A Personal Explanation

I remember sitting in Pizza Hut with my wife in 1989, watching a newscast from Atlanta with the first glimmers of what became the Rescue Movement of peaceful protests in response to abortion. I was deeply moved, and said, to her, “That is right.” I was part of that movement in the Twin Cities for about three years. Then it faded away. I have no regrets about participating. I think it was right, and did good.

My explanation for participating in Saturday’s protest goes like this.

1. They are killing human beings in there. They cut them in pieces — usually. Sometimes, as the most recent video shows, they manage to get an “intact fetal cadaver.” That is risky, since there is a law against killing a baby outside the womb. You have to kill it first, then take it out. The moral insanity of that position is worthy of a resounding corporate “No!”

2. For three years, I lived fifteen miles from the Dachau Concentration Camp just outside Munich, Germany. I visited multiple times. They were killing human beings there too. Did the neighbors know? How quick we are to fault them! But we do know. We know beyond the shadow of a doubt. Yes, it is the same. Yes, it is the same. I don’t want to be complicit in the slaughter.

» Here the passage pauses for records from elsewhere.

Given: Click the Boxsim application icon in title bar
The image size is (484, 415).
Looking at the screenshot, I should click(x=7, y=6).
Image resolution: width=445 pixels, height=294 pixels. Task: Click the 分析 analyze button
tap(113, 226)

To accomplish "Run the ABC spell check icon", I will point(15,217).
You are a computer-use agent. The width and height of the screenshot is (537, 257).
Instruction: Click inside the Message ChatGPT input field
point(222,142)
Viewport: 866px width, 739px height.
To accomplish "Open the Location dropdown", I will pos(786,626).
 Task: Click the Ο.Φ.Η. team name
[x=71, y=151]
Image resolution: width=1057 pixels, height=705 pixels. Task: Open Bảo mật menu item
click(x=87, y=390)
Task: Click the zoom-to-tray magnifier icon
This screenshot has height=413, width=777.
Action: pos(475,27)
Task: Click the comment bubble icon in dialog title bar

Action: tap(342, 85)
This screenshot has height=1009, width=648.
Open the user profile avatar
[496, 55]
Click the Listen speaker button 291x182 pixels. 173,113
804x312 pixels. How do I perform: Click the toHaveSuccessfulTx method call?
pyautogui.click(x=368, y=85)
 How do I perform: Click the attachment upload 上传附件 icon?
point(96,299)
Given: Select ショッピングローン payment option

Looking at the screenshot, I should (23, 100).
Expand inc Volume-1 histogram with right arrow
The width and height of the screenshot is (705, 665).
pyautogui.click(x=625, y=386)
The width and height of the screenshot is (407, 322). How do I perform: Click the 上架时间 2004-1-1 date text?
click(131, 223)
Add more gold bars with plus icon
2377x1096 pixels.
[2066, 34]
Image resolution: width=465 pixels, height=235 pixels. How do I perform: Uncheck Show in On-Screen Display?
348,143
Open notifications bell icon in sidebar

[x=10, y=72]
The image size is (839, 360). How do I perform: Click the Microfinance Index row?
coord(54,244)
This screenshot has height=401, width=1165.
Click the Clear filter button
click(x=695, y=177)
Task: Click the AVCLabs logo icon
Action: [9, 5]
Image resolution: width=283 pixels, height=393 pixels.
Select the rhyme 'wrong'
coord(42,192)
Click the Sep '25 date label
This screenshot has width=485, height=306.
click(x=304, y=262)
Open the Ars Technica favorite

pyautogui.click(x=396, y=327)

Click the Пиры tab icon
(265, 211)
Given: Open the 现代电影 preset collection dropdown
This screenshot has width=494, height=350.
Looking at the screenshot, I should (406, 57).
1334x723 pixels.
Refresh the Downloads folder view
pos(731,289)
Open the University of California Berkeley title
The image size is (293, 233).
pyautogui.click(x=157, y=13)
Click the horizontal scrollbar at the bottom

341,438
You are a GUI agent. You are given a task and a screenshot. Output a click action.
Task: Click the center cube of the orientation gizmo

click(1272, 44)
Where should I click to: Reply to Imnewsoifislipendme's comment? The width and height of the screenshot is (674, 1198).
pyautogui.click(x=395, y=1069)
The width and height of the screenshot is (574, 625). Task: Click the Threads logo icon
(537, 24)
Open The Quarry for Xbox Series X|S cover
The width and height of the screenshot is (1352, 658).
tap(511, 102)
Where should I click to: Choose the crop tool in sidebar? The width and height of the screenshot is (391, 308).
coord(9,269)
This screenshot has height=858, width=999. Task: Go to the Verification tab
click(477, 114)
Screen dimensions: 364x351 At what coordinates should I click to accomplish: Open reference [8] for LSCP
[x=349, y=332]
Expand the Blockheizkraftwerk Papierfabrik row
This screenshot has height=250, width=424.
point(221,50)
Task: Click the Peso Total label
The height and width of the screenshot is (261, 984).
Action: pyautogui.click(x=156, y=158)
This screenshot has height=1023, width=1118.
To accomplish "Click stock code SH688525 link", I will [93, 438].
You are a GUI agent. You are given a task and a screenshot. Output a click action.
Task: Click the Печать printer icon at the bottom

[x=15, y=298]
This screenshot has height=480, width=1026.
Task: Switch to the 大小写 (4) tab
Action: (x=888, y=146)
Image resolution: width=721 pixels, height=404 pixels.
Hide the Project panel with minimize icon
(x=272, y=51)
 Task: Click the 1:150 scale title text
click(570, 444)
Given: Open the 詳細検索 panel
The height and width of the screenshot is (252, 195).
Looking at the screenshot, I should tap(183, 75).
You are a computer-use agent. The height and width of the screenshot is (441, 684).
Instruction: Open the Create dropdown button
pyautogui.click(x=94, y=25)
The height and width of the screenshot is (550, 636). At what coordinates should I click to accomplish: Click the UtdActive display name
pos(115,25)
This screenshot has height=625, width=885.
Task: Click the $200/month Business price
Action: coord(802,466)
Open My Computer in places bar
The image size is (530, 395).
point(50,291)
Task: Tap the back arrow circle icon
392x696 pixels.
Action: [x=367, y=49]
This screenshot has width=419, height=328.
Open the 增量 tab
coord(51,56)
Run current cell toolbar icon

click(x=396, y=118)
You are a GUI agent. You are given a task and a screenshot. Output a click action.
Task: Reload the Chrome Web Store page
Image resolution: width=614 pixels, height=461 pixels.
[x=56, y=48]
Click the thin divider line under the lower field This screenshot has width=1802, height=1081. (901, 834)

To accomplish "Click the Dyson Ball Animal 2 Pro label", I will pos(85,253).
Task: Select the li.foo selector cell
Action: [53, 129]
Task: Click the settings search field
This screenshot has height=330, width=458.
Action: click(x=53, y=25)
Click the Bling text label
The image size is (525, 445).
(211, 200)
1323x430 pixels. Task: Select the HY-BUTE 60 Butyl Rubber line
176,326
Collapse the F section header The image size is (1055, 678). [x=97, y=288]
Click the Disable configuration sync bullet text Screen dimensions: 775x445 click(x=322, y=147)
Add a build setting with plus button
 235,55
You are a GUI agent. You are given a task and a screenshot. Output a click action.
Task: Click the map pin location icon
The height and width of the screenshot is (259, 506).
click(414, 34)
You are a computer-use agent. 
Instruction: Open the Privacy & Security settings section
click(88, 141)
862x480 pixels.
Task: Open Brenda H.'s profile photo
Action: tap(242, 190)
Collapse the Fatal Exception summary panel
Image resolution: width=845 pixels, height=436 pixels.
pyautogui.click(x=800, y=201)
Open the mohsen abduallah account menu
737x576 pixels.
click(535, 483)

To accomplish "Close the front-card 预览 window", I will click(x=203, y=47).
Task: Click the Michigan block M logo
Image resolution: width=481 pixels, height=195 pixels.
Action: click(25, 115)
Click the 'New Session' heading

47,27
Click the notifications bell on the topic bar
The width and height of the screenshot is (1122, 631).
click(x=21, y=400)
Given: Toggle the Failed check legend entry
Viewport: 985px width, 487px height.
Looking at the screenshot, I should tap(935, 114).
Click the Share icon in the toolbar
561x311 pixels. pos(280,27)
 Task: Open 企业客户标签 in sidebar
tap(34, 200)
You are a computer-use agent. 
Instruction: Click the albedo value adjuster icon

This passage of Scripture is as real and valid today as it was in the late eighties:

Rescue those who are being taken away to death; hold back those who are stumbling to the slaughter. If you say, “Behold, we did not know this,” does not he who weighs the heart perceive it? Does not he who keeps watch over your soul know it, and will he not repay man according to his work? (Proverbs 24:11–12)

3. We have no moral leadership in the White House on this supremely important issue facing — staring down — our nation. President Obama refused even to support the protection of children who are four-fifths out of the womb in the process of birth (partial-birth abortion). He supports the right of doctors to pull a baby out, all but the head, and then suck the brains out, and deliver the child dead, so it can be called an abortion, and not infanticide. When a nation has no moral voice at the highest levels of governance, special means of expression may be called for.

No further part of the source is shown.